Judge delays Ga. trial in salmonella outbreak
Published 3:26 pm Saturday, July 12, 2014
Three people charged in a deadly salmonella outbreak traced to a southwest Georgia peanut plant five years ago will go on trial two weeks later than initially planned, a judge decided Friday.
The decision was a last-minute break for former Peanut Company of America owner Stewart Parnell; his brother and food broker, Michael Parnell; and the peanut plant’s quality control manager, Mary Wilkerson.
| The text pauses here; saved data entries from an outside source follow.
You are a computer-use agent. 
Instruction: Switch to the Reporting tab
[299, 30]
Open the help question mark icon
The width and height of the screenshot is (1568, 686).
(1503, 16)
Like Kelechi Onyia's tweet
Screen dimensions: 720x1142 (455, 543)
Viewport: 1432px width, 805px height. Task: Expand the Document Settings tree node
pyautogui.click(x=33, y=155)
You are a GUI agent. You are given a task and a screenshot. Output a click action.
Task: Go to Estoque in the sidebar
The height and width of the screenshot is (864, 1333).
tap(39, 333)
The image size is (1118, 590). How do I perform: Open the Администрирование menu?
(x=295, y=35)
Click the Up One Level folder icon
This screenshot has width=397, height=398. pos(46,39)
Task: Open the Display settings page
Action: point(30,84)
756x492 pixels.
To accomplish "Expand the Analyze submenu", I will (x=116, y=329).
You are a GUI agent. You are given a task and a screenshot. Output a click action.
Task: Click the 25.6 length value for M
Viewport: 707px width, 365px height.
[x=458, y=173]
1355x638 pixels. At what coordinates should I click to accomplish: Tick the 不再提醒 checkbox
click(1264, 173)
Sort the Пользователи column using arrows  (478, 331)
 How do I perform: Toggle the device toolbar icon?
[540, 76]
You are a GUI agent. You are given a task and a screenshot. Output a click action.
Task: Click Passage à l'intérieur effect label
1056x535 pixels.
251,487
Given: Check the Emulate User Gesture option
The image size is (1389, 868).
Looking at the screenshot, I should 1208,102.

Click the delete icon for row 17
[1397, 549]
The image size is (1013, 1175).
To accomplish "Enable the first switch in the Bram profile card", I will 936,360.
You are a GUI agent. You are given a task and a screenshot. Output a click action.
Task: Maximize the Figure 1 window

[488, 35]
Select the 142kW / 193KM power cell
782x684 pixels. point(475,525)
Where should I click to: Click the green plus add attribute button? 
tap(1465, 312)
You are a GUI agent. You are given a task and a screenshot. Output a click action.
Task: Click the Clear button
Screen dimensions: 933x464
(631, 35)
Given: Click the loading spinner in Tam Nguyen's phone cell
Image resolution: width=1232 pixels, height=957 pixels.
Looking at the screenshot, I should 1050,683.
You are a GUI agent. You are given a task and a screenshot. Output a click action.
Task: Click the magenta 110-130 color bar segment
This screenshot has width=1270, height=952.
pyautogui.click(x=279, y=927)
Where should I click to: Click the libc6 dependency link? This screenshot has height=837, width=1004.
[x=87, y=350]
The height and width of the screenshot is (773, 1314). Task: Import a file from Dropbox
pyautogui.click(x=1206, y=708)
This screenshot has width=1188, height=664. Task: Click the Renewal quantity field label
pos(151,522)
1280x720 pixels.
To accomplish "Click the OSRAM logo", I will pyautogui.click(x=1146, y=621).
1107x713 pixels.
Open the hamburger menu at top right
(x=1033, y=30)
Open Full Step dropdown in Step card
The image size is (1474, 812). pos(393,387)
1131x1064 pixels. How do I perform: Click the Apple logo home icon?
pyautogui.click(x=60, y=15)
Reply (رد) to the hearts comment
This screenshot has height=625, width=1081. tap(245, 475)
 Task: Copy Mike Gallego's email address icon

Jury selection in their trial had been scheduled to start Monday in U.S. District Court in Albany.
Judge W. Louis Sands postponed the trial until July 28. Defense attorneys argued they needed more time to review thousands of pages of evidence they had received from prosecutors since late June.
The judge’s written order wasn’t immediately available Friday evening. Thomas Bondurant, one of Stewart Parnell’s attorneys, and a U.S. attorney’s spokeswoman, Pam Lightsey, both confirmed the judge’s decision.
In 2009, authorities traced salmonella that killed nine people and sickened more than 700 to Peanut Corporation’s plant in Blakely, Georgia. The outbreak prompted one of the largest food recalls in history. The dead were from Minnesota, Ohio, Virginia, Idaho and North Carolina.